On page 12 of the paper [Enumeration of chord diagrams on many intervals and their non-orientable analogs][1]" by Alexeev, Andersen, Penner, and Zograf is a list of polynomials which are a refinement of the first few Motzkin polynomials listed in OEIS [A055151][2]. 

Can anyone provide a proof that this relation between the two sets of polynomials holds for all higher degrees in general?

Edit 3/30/2023:

A further refinement of the array on p. 12 of Alexeev et al., reading along the diagonal, is A350499, the coefficients of the inverse noncrossing partitions / inverse refined Narayana polynomials / inverse parking functions (etc.) $[N^{(-1)}]$.
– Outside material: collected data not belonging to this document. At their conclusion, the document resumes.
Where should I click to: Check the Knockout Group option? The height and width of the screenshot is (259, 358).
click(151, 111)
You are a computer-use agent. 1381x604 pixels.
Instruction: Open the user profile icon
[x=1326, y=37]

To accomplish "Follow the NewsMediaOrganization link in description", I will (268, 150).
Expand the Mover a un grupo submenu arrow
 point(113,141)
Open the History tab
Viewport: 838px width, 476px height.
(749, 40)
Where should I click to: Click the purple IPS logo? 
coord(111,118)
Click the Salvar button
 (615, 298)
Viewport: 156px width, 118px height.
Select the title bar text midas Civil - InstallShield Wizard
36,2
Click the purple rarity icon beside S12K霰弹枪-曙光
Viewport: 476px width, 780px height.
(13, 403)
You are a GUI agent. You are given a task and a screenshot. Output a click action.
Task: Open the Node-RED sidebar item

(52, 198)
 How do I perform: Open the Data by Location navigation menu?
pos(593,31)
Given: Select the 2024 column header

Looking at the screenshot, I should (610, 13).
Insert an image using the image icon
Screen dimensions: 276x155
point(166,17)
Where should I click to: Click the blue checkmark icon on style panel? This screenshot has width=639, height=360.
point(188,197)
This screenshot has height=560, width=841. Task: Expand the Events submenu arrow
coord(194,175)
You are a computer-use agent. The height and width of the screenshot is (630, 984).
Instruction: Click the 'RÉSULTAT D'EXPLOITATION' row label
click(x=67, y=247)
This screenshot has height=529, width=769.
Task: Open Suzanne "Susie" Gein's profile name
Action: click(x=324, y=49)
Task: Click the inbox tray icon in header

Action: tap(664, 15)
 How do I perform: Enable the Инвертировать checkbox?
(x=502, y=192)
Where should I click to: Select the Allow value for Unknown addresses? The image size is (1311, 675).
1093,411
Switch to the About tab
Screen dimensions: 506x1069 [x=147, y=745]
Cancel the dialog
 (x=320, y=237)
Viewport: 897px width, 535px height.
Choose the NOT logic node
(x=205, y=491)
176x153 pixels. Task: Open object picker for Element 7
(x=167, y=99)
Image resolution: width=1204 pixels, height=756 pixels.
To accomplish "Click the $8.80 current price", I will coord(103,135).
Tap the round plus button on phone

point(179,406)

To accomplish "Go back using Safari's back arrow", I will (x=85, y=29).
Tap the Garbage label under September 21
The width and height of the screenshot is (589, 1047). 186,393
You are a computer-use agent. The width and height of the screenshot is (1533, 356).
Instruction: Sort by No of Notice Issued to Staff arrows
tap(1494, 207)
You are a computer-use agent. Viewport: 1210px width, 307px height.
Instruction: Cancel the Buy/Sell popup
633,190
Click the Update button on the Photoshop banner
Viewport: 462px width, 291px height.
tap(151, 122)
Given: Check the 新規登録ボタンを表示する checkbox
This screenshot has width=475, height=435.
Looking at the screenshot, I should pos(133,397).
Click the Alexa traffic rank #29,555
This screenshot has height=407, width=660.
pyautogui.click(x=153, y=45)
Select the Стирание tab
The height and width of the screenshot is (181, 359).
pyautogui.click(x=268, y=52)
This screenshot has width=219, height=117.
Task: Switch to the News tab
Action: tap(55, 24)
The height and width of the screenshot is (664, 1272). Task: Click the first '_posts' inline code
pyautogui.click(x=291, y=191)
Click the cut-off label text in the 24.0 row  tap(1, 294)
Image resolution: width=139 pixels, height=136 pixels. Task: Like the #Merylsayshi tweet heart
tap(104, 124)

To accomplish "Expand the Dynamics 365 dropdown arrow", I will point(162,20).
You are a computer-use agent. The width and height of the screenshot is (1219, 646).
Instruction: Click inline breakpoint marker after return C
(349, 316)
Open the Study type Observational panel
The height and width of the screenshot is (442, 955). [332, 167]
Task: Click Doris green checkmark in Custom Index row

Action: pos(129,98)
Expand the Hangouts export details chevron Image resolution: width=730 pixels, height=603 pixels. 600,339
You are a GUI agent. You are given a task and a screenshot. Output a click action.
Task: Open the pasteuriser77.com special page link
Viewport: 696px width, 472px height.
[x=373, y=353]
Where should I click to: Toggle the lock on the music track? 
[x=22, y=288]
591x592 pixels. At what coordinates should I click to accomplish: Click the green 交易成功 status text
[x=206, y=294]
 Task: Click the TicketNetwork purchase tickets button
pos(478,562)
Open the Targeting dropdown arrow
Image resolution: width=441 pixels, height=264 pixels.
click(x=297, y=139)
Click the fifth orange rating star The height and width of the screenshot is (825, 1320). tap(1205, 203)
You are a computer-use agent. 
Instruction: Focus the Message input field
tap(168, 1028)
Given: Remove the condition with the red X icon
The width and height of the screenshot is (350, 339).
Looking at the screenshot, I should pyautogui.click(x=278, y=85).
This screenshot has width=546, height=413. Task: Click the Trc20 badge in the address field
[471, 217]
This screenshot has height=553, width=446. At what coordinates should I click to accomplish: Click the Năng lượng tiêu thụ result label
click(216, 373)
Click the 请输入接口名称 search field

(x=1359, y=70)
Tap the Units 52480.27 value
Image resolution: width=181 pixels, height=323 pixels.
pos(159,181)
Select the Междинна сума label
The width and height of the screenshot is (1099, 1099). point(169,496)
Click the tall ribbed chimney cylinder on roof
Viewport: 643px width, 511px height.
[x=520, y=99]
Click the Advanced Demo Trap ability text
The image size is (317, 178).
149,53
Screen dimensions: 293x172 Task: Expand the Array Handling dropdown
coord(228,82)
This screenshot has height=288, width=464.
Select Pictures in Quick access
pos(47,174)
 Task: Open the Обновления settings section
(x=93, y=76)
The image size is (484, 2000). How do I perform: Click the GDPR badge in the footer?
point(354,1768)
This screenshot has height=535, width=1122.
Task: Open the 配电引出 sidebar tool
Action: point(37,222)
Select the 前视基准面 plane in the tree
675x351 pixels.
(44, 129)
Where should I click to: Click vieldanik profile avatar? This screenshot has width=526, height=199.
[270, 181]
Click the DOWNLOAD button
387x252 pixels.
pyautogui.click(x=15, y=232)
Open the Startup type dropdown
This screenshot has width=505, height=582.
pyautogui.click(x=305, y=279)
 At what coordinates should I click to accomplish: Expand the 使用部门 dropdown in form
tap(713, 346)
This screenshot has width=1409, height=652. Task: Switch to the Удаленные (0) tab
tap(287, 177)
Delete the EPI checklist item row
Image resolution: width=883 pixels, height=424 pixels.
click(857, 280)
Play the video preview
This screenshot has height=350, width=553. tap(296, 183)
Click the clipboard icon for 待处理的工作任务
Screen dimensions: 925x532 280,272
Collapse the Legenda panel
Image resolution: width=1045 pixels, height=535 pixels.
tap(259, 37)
For example, starting with the first summand of $k = 2$ and plucking off the diagonal summands gives

$qs^2 + 3qs + 2$.

Compare this with

$m_3 - 3m_2m_2 + 2 m_1^2 = N^{(-1)}_n$.

Another example, starting with $k =4$, the diagonal is

$qs^4 + (5q + 5q^2) + (15 q + 15 q^2) + 35qs + 14$

compared with

$m_5 - 5 m_2  m_3 - 5  m_4 m_1 + 15  m_2^2 m_1 + 15 m_3 m_1^2 - 35 m_2 m_1^3 + 14 m_1^5 =  N^{(-1)}_5.$

Finally, the initial numbers for the next diagonal

$(1, 6, 9,21, 42, 7, 56, 84, ?, Catalan \; 42?)$

are a coarsening of the coefficients of $N^{(-1)}_6$,

$(1, 6, (6, 3), 21, 42, 7, 56, 84, 126, 42).$ 

The array in the paper is derived from random matrix integration methods, which seem inevitably to arrive at some basic equations of free probability exemplified by eqns. 33-36.